The common perception is that the PS4 and Xbox One’s PC-like architecture has simplified games development. Not so, according to Killzone: Shadow Fall’s lead designer Eric Boltjes.

It’s also a lot more demanding, because the production effort needed just to make a next-gen title now is not doubled – it’s quadrupled,” he told VG247. That’s because everything needs to look that much better. It takes a lot more people, and that takes a lot more communication.

So it does it make things a lot more easier from a technical standpoint, but from a professional standpoint it makes things a lot harder. The really scary part is, all the tools and all the stuff we developed previously had to go out of the window. We had to re-do everything.

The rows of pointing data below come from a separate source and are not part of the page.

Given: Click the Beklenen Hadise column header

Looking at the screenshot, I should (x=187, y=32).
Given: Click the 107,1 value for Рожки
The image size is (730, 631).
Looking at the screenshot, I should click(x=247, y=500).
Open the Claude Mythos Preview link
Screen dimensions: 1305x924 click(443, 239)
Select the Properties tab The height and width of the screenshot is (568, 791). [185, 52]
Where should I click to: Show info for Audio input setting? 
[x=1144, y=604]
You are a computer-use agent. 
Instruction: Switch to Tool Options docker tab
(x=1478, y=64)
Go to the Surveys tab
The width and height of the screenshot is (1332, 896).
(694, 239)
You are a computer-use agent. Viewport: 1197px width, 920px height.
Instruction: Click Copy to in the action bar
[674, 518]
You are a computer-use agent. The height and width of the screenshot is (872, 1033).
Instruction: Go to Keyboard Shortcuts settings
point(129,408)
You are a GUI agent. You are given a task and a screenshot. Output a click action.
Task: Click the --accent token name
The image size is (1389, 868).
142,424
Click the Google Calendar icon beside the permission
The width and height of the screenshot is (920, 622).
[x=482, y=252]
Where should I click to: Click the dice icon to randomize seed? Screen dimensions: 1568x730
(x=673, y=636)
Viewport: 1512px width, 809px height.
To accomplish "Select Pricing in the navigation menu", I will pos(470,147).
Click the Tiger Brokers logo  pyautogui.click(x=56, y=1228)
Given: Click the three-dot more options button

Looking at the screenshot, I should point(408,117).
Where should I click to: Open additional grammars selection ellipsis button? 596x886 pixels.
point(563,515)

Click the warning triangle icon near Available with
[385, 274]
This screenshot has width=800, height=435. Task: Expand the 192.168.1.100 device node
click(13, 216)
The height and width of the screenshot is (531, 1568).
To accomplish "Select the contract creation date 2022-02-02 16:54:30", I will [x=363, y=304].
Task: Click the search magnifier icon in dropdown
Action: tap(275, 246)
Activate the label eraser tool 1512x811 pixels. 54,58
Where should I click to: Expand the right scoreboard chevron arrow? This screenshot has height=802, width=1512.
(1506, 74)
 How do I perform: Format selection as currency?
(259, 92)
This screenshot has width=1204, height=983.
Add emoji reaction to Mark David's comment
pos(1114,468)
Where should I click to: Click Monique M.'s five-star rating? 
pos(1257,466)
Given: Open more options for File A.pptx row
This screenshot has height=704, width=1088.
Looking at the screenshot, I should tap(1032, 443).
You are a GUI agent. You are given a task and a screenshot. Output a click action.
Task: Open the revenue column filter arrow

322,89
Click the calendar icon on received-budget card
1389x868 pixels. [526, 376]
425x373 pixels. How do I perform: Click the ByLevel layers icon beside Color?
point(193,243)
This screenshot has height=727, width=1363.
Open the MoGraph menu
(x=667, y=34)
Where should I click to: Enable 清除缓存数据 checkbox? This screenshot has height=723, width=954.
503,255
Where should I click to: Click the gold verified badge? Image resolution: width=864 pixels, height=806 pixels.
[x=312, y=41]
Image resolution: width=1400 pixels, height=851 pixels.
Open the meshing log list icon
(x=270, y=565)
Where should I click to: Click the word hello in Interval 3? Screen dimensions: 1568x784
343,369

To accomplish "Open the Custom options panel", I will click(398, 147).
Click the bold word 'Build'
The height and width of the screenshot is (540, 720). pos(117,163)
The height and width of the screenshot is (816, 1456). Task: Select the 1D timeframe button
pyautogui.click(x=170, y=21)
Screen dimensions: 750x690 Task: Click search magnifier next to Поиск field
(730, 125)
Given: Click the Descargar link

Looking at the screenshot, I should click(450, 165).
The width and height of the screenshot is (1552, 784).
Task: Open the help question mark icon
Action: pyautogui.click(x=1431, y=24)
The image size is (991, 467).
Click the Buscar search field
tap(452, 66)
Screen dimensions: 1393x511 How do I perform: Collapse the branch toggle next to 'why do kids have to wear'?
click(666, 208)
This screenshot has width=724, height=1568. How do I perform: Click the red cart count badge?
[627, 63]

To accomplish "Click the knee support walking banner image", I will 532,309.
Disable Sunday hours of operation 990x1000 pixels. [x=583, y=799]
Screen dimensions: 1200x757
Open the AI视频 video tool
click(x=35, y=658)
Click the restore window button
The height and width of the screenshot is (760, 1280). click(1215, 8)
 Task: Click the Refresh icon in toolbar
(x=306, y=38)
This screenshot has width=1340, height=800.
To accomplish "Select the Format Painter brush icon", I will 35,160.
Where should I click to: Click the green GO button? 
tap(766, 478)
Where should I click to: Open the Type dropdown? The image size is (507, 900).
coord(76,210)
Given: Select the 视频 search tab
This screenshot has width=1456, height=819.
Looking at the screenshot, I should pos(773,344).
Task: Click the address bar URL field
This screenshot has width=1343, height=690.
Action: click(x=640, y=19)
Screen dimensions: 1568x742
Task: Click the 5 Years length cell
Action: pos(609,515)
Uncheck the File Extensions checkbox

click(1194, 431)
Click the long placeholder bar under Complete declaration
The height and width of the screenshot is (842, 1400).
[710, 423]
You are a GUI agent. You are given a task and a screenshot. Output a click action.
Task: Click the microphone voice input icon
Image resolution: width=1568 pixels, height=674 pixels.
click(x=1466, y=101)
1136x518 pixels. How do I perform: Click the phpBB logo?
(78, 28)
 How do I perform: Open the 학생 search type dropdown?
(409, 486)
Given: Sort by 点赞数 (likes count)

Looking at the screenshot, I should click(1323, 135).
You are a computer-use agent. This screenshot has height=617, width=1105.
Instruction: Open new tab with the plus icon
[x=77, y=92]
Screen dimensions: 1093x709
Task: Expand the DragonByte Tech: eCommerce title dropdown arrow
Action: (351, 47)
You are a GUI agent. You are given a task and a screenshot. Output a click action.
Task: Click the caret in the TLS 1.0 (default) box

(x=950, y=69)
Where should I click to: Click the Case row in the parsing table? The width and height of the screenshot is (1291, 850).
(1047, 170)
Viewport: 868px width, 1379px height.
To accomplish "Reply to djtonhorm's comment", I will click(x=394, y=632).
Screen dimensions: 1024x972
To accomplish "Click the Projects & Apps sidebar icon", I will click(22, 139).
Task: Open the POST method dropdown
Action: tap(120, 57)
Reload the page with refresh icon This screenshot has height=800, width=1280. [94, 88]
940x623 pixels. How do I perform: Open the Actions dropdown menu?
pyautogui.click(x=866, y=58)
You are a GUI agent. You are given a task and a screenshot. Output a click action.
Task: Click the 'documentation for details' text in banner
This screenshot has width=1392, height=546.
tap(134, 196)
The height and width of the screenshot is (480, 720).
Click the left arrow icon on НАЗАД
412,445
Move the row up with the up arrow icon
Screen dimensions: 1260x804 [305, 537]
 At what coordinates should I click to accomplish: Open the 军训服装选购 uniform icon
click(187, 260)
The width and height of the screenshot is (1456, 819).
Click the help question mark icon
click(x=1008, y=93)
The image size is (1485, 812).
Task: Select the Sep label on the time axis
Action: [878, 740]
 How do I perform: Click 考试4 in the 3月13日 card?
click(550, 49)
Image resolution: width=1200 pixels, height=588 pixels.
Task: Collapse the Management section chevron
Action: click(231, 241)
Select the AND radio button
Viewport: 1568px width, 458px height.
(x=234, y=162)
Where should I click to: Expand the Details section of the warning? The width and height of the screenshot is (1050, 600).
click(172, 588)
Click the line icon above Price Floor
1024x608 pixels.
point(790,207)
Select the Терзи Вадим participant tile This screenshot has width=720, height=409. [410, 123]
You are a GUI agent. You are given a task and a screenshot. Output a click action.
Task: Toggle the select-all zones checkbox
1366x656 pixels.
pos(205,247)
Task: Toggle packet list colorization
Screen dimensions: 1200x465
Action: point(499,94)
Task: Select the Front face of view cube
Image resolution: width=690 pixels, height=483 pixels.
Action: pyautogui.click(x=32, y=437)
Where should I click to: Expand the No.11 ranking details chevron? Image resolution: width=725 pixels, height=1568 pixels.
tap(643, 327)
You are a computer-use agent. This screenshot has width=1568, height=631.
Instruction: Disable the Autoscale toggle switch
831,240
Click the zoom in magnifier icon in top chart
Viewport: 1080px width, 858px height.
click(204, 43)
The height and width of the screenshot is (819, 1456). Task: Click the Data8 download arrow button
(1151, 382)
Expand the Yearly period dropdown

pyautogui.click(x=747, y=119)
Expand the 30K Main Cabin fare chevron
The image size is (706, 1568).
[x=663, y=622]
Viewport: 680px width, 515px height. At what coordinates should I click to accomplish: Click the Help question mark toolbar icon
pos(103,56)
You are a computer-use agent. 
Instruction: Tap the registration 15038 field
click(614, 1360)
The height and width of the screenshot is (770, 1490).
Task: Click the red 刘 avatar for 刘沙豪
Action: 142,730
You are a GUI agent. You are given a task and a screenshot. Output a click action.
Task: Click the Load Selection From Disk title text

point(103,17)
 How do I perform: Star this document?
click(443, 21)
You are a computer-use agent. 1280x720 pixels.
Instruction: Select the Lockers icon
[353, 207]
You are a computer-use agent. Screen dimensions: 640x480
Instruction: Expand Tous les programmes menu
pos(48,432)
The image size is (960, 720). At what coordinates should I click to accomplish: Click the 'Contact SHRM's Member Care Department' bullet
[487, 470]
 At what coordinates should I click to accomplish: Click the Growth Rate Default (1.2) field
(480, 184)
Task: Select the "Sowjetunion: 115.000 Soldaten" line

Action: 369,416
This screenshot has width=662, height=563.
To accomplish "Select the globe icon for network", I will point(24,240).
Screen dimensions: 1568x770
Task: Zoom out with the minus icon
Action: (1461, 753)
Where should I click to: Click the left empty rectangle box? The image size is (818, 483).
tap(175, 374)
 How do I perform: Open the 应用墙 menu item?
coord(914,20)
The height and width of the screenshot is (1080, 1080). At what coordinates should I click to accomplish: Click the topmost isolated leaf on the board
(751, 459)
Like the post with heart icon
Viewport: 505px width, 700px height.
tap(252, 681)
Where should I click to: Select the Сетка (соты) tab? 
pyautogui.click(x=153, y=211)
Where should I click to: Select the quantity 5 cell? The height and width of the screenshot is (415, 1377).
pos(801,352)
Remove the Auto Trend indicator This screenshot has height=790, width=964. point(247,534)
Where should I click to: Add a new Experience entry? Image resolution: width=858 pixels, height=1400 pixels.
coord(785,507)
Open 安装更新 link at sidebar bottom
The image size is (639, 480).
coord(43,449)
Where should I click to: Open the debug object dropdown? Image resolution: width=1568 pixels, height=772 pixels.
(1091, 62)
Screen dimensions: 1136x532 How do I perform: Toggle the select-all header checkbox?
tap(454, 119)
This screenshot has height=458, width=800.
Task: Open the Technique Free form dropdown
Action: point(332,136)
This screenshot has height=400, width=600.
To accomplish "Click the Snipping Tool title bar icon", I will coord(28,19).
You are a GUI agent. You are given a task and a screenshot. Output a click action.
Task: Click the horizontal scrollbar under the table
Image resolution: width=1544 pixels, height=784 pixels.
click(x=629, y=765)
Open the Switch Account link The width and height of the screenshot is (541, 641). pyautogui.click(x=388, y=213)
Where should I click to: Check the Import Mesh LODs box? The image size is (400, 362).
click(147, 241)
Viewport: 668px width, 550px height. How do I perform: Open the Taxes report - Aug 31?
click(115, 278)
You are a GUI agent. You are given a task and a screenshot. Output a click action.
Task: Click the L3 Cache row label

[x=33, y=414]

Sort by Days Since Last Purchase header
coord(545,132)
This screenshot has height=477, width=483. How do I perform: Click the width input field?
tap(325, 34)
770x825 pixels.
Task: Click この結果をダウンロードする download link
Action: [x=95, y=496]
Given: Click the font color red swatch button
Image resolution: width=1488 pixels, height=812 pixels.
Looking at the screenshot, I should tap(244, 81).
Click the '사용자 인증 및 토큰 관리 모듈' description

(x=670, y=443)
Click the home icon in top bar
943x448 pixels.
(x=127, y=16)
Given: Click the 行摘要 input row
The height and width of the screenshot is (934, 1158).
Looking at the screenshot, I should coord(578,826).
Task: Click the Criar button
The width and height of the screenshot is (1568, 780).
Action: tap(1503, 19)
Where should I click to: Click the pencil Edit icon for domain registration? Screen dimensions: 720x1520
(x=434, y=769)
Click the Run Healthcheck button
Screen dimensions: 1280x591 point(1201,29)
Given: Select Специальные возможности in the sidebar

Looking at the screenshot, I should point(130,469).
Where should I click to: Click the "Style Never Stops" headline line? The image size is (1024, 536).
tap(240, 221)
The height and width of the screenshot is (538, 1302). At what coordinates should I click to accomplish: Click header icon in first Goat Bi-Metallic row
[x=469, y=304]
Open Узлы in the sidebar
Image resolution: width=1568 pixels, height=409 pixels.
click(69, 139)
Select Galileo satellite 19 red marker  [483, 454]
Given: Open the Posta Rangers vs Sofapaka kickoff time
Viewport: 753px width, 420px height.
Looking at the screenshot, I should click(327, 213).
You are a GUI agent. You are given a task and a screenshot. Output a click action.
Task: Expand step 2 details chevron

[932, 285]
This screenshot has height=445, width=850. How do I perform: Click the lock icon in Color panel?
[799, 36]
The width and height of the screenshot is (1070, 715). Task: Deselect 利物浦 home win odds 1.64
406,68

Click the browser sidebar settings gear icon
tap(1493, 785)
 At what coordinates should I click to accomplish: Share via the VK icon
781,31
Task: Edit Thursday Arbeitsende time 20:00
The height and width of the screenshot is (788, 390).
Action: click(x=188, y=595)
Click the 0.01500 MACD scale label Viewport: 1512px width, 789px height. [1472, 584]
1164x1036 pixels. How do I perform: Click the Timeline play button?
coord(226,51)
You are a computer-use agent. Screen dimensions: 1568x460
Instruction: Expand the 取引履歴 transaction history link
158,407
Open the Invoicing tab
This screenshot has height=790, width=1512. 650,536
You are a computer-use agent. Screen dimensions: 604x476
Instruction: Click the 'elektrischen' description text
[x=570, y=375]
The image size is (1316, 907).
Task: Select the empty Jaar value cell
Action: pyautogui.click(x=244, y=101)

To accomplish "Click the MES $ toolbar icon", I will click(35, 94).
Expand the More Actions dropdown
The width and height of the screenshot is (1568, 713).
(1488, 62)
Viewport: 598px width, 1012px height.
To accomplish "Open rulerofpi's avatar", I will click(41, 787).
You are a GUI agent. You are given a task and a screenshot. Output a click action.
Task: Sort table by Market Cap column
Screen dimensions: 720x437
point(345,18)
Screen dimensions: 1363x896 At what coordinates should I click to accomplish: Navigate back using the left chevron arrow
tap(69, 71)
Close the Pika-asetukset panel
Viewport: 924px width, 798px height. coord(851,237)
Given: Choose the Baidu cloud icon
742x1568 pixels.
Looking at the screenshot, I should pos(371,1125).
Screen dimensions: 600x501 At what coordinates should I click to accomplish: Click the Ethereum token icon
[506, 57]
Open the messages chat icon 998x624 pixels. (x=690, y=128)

We had the engine that we were rebuilding to fit next-gen – you know, the new architecture all that sort of stuff – all the assets had to be re-done, weapons had to be re-done and the animation systems had to be rebuilt. It was a lot like leaving your save data for something new and scary.”

As a studio that has worked exclusively on PS3 for many years, it’s of course possible that Guerrilla’s experience is somewhat different to those who have been developing multiformat titles.